> [What to do]
Working from the top of the records below, reproduce each line exactly, ending once you have written the line containing "Click the Manually add pixel code heading".

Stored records
————
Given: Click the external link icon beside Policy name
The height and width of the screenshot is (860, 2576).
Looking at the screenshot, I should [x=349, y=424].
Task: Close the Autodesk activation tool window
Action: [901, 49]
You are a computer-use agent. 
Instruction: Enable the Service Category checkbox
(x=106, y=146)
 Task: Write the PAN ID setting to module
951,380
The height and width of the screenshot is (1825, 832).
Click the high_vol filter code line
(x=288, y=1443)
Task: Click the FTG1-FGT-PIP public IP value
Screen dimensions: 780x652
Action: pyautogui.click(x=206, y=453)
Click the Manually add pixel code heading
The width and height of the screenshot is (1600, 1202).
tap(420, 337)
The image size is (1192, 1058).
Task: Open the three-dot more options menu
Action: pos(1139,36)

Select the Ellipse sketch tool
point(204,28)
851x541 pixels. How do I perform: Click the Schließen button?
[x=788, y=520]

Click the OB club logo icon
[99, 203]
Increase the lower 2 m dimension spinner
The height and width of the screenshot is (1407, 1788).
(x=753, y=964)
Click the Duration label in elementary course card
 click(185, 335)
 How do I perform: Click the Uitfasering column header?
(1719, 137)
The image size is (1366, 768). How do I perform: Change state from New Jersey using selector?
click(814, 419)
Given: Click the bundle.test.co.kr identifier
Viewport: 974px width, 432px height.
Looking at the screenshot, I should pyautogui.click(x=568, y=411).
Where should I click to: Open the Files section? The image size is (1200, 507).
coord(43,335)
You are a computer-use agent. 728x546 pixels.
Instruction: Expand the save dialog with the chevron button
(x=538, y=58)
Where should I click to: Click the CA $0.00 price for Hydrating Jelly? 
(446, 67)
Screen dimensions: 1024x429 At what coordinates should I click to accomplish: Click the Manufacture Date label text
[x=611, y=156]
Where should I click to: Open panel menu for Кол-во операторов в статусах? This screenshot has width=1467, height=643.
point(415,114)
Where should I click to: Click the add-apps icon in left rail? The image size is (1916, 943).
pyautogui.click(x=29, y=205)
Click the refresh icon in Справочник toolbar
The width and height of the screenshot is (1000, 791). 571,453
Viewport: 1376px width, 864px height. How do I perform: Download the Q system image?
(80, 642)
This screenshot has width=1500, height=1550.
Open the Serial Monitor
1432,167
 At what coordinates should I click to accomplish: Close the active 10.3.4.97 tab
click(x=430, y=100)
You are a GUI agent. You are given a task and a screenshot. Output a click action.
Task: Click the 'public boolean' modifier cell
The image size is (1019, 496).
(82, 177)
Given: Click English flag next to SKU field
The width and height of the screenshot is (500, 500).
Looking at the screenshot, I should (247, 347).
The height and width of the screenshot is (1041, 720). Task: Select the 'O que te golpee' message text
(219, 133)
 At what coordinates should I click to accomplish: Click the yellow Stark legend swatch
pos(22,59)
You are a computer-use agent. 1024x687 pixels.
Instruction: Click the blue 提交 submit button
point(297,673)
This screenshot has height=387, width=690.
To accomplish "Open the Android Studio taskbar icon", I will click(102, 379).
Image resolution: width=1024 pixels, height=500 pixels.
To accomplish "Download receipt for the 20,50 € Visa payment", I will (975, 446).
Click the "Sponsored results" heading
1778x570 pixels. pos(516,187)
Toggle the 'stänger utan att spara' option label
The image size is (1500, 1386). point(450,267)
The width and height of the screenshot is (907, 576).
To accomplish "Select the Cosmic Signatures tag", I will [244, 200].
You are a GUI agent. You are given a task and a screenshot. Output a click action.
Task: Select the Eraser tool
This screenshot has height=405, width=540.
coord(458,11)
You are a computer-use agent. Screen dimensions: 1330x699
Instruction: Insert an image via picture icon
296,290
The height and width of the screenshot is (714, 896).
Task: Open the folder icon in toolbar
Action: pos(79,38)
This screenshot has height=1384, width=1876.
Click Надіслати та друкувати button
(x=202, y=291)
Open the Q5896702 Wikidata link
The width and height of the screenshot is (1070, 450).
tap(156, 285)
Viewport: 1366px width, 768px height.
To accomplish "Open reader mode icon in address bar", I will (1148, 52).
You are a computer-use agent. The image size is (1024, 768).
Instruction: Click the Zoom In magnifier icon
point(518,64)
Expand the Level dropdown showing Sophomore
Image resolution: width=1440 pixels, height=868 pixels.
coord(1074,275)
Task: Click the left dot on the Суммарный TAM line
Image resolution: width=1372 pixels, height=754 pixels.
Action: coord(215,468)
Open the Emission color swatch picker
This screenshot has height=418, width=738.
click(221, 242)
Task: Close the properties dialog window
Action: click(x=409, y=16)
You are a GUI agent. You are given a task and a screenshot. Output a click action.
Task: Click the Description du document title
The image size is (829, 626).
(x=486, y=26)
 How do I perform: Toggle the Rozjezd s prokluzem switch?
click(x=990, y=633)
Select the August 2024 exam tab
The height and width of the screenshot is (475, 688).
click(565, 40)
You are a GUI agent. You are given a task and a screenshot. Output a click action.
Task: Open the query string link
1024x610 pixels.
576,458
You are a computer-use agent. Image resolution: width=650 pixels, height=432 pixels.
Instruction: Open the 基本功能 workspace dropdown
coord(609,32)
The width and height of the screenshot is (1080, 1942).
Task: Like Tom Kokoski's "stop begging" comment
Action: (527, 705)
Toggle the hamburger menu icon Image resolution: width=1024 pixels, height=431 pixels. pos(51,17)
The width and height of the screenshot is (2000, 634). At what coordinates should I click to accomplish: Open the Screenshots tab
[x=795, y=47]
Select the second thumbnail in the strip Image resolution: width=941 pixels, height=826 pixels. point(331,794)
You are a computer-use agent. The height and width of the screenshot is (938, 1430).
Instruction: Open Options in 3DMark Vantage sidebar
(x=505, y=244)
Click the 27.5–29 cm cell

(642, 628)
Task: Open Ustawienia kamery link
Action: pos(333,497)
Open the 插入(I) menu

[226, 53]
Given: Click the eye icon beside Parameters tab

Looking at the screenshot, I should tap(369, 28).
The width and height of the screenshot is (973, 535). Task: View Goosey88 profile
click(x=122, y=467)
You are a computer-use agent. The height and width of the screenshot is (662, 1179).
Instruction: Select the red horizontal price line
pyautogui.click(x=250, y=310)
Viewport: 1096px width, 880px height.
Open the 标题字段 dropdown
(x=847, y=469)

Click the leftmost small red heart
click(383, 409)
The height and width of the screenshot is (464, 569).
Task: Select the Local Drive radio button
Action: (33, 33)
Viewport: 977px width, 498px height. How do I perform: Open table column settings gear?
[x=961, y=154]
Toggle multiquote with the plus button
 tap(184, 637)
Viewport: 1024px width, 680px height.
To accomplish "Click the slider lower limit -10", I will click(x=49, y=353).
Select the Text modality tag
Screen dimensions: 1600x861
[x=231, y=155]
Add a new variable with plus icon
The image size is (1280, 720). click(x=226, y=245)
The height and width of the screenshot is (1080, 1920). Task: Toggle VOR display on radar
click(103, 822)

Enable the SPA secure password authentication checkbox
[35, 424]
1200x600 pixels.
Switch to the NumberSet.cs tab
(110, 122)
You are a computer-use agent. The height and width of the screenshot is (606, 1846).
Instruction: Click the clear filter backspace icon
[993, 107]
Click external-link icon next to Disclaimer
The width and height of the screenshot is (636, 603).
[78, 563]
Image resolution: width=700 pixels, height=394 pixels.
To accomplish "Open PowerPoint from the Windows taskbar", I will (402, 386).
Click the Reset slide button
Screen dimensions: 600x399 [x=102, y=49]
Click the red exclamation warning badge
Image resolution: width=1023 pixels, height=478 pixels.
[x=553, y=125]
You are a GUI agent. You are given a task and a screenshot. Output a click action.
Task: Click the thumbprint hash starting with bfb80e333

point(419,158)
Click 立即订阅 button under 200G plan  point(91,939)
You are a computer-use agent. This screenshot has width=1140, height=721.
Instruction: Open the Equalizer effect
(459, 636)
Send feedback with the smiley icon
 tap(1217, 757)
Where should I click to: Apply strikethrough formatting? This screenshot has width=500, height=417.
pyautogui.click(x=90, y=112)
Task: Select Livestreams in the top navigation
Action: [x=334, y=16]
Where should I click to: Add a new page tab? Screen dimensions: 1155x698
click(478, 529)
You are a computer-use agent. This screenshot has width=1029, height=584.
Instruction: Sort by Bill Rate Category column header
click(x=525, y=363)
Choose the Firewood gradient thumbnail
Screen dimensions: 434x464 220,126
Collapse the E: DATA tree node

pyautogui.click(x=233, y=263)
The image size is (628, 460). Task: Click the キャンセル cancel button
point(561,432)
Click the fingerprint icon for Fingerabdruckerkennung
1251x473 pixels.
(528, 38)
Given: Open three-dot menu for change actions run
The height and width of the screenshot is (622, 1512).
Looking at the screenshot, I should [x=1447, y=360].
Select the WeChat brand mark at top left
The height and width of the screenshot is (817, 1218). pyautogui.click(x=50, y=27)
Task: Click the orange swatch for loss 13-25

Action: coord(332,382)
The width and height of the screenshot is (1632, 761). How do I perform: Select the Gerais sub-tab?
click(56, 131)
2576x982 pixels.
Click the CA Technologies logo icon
————
> [Response box]
Given: Click the external link icon beside Policy name
The height and width of the screenshot is (860, 2576).
Looking at the screenshot, I should [x=349, y=424].
Task: Close the Autodesk activation tool window
Action: [901, 49]
You are a computer-use agent. 
Instruction: Enable the Service Category checkbox
(x=106, y=146)
 Task: Write the PAN ID setting to module
951,380
The height and width of the screenshot is (1825, 832).
Click the high_vol filter code line
(x=288, y=1443)
Task: Click the FTG1-FGT-PIP public IP value
Screen dimensions: 780x652
Action: pyautogui.click(x=206, y=453)
Click the Manually add pixel code heading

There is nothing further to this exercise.